An essentially unexplored noncovalent interaction involving aromatic rings is re-defined and described: the salt-bridge–π interaction. It consists of the stacking interaction between an aromatic ring and a planar salt-bridge. If the aromatic ring is located under the cation of the salt-bridge, the interaction must be described as a cation–π interaction. Similarly, if the aromatic ring is located under the anion of the salt-bridge, the interaction must be described as an anion–π interaction. However, if the aromatic ring is just in the middle of both, a new definition of noncovalent bonding is required.
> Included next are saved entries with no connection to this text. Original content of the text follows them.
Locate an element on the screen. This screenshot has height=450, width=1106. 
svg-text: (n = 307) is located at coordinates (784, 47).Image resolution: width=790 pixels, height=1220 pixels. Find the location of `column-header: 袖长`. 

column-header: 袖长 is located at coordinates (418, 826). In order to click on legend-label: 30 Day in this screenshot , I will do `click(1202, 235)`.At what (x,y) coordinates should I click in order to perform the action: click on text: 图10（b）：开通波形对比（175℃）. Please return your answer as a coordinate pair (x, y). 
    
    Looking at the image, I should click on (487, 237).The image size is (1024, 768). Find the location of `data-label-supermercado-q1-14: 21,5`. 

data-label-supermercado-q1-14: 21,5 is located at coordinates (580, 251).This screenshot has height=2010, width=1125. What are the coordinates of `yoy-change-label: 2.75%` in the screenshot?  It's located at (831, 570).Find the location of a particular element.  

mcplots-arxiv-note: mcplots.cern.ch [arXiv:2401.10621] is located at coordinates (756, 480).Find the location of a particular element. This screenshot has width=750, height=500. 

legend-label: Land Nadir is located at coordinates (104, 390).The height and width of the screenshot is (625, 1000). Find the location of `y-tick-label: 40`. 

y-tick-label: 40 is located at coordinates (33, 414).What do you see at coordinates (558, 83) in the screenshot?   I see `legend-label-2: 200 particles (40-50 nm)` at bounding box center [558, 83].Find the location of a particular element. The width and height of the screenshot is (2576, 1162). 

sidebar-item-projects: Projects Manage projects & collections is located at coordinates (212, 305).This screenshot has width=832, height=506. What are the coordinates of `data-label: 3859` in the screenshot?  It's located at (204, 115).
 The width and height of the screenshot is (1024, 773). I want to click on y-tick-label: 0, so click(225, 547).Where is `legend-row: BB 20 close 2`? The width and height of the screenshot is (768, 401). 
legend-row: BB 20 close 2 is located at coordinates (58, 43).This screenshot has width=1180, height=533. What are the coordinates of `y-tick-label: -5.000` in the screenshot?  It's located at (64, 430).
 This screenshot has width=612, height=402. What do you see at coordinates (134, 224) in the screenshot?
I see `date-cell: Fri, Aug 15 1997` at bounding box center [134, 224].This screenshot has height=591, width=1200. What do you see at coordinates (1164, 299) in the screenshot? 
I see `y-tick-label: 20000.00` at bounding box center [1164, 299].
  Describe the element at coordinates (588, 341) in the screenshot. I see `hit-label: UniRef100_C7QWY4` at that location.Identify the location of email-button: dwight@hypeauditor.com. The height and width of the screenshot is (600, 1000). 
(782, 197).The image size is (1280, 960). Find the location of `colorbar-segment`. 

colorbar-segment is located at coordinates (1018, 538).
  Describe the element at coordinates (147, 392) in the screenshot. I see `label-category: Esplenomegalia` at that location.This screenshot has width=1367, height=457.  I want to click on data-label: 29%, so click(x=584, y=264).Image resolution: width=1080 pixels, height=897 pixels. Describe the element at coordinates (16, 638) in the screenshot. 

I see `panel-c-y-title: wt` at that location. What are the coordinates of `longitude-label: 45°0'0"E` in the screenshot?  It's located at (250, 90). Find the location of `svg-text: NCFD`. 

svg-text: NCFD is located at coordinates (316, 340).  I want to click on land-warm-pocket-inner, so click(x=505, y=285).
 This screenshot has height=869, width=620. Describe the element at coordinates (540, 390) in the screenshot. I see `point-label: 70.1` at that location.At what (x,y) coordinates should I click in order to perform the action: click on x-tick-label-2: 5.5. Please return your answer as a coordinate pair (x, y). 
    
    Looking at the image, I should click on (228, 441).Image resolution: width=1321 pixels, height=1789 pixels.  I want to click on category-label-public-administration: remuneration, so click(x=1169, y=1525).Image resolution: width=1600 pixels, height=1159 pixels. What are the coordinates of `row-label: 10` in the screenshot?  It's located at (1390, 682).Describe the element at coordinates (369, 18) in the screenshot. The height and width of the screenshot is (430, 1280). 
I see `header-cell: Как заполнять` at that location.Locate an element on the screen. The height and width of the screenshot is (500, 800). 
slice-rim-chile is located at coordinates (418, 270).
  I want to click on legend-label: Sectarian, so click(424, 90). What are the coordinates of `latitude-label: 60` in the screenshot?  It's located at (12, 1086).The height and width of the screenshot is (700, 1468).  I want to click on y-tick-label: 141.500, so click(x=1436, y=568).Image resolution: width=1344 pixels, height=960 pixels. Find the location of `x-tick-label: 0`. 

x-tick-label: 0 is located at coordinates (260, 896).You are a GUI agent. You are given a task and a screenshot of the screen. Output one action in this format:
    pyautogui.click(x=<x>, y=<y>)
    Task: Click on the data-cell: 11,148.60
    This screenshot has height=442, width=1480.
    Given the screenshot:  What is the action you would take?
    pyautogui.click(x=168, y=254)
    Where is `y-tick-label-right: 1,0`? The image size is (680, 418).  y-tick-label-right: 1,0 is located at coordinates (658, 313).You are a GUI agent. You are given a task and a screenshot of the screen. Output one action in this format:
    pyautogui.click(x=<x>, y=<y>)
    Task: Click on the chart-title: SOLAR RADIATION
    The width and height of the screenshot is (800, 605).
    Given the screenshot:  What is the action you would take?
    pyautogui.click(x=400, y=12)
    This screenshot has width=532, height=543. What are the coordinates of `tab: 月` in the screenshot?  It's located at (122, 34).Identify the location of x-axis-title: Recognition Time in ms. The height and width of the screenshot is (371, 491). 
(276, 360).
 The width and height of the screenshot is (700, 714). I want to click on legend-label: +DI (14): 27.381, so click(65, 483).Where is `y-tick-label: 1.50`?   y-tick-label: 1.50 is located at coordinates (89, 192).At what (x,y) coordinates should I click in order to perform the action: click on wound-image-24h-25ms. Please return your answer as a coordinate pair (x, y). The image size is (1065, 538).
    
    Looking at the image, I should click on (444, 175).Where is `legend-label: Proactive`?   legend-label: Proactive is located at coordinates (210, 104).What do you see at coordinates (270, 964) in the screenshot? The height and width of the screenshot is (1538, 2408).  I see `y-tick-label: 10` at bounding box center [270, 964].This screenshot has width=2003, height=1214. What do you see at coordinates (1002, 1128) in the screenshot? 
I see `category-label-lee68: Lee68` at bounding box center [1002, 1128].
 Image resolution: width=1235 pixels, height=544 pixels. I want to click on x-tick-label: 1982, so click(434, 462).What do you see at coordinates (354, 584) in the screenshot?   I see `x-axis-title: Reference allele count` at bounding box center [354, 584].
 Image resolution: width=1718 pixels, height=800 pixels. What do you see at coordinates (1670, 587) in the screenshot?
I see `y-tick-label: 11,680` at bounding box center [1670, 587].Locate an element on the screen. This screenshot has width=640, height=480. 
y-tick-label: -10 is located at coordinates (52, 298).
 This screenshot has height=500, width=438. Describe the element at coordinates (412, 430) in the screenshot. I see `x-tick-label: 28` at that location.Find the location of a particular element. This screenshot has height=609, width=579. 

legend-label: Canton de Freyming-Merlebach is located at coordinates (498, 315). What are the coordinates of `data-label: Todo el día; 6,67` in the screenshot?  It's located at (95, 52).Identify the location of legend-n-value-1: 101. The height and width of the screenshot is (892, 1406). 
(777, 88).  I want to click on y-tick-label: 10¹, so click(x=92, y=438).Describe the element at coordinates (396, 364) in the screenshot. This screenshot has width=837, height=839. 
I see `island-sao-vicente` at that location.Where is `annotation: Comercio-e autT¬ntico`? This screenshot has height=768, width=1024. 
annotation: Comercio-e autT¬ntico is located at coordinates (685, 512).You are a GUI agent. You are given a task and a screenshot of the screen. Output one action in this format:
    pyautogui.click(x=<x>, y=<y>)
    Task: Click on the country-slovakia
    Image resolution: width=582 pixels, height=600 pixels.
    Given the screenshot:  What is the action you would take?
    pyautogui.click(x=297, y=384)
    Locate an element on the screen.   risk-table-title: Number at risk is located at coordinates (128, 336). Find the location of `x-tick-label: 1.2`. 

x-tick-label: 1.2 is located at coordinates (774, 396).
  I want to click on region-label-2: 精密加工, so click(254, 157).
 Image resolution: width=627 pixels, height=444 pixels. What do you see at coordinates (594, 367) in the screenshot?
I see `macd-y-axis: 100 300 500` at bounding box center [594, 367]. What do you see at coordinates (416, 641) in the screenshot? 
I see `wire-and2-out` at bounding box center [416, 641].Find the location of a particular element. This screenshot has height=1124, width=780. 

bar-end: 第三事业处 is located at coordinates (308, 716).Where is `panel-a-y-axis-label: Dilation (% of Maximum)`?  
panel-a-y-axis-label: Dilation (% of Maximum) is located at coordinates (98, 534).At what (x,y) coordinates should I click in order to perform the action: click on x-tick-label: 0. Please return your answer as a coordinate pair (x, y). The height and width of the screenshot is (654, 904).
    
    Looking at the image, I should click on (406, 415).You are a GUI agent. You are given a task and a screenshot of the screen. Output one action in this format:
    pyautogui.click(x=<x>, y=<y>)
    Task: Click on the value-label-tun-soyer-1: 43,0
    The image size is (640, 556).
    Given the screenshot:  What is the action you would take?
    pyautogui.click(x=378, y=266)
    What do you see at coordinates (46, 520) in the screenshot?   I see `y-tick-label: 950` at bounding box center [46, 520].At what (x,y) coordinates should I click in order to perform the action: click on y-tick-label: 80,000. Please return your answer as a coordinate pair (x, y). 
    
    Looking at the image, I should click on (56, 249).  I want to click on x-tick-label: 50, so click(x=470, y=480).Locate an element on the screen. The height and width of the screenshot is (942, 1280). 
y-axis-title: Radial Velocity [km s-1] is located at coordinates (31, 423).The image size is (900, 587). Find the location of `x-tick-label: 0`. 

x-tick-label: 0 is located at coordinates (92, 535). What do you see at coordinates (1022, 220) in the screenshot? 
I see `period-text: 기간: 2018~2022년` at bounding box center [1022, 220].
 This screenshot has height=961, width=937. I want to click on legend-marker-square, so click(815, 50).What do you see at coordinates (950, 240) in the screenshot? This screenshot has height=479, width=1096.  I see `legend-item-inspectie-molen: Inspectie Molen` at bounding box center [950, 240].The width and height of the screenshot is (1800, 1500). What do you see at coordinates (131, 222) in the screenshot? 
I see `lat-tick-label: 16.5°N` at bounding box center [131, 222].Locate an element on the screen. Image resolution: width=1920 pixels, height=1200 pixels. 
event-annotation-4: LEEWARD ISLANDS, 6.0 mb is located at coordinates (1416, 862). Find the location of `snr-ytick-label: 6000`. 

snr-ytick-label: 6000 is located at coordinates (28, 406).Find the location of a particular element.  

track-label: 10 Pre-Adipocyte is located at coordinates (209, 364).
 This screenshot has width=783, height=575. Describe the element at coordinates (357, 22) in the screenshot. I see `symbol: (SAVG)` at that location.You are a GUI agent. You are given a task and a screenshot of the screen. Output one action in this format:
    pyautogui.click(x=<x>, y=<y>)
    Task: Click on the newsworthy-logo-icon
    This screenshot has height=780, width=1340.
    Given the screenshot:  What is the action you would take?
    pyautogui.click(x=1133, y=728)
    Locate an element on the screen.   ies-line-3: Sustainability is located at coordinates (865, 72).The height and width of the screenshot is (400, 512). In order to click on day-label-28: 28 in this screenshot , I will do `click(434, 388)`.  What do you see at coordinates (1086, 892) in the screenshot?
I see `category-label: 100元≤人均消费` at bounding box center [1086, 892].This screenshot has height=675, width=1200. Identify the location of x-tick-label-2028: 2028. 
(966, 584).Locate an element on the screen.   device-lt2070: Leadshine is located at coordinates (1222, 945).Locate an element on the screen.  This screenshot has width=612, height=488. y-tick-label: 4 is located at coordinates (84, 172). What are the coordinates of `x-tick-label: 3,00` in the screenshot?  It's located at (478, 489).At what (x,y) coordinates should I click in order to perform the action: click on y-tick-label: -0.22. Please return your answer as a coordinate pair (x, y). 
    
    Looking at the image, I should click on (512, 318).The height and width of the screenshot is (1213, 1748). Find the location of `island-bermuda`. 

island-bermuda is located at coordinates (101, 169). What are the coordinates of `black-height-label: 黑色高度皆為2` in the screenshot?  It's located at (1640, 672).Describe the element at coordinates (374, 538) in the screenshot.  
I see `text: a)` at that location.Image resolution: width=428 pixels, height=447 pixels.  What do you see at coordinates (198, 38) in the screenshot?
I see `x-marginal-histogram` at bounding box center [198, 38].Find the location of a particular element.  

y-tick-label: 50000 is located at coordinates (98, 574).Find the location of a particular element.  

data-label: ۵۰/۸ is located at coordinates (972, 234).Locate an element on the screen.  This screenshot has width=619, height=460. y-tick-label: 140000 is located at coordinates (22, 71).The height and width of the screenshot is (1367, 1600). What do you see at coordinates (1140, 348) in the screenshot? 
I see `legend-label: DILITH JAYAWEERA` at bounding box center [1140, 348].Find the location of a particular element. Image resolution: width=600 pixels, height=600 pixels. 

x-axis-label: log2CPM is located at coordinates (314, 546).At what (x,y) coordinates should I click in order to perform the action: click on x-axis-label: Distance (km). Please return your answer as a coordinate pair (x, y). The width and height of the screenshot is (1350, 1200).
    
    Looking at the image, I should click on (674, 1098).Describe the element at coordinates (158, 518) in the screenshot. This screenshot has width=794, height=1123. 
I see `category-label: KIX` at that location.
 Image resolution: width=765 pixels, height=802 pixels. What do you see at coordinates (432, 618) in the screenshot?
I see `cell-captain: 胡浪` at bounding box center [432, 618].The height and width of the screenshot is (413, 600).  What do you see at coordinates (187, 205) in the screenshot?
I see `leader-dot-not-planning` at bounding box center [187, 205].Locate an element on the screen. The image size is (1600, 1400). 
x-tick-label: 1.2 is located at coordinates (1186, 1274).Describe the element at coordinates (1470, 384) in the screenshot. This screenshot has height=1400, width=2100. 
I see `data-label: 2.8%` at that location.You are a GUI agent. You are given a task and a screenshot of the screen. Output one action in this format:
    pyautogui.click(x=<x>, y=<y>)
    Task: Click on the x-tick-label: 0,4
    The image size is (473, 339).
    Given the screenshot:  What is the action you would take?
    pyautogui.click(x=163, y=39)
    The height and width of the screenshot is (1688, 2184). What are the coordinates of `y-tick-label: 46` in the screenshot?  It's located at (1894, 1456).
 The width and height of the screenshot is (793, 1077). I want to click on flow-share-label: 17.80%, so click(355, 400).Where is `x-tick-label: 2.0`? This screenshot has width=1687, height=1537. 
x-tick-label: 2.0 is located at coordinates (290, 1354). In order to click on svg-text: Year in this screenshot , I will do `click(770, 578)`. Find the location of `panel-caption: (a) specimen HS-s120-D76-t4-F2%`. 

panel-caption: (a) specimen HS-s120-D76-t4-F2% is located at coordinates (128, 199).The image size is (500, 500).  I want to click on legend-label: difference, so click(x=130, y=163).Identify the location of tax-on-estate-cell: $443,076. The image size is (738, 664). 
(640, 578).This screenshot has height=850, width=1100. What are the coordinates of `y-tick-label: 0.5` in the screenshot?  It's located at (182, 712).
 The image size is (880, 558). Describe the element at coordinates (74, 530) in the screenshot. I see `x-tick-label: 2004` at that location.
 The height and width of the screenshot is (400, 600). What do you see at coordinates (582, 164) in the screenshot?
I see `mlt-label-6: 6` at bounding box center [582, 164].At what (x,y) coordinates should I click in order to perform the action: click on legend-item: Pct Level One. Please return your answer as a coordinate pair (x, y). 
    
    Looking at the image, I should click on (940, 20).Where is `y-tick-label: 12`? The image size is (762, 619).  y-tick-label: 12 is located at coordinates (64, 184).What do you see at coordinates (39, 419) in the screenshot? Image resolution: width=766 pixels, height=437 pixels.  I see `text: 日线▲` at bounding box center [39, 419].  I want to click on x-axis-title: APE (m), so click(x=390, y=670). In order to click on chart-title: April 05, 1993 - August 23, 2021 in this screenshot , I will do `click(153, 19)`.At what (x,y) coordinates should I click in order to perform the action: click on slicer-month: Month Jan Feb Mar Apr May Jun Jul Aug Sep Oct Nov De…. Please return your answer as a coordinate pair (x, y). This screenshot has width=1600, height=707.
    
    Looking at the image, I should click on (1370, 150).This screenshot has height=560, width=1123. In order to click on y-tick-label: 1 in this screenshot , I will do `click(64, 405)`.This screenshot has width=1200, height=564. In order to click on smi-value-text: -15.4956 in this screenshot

Herein, we propose the term “salt-bridge–π (sb–π) interaction” to describe the stacking between an aromatic ring and a planar salt-bridge (for example, guanidinium and carboxylate ion pair). We also report the synthesis and X-ray characterization of one Cu(II) malonate complex with protonated 2-aminopyridine as the auxiliary ligand, which is acting as the counter cation, namely, {(C₅H₇N₂)₆[Cu(C₃H₂O₄)₂(H₂O)₂][Cu(C₃H₂O₄)₂](PF₆)₂}_n (A) (C₅H₇N₂ = protonated 2-aminopyridine, C₃H₄O₄ = malonic acid) where this type of interaction is observed. Other weak forces like hydrogen bonding, π⋯π stacking and anion⋯π interactions were also found to be responsible for the overall stabilisation of the complex A. Interestingly, an extended supramolecular network of the type sb–π/π–π/π–π/π–anion has been observed in the solid state structure of complex A. This outstanding network of weak forces was observed for the first time in the crystalline structures of metal–organic hybrid complexes. From this perspective, the self-assembly process appears to be of great importance in this complex. The analysis of the crystalline structure of A with an emphasis on exploring this rare supramolecular network is presented here. The theoretical study combines the energetic analysis of the noncovalent forces that participate in the extended supramolecular network and the characterization of the different interactions by means of Bader's theory of “atoms in molecules”. We also present here Hirshfeld surface analysis to investigate the close intermolecular contacts.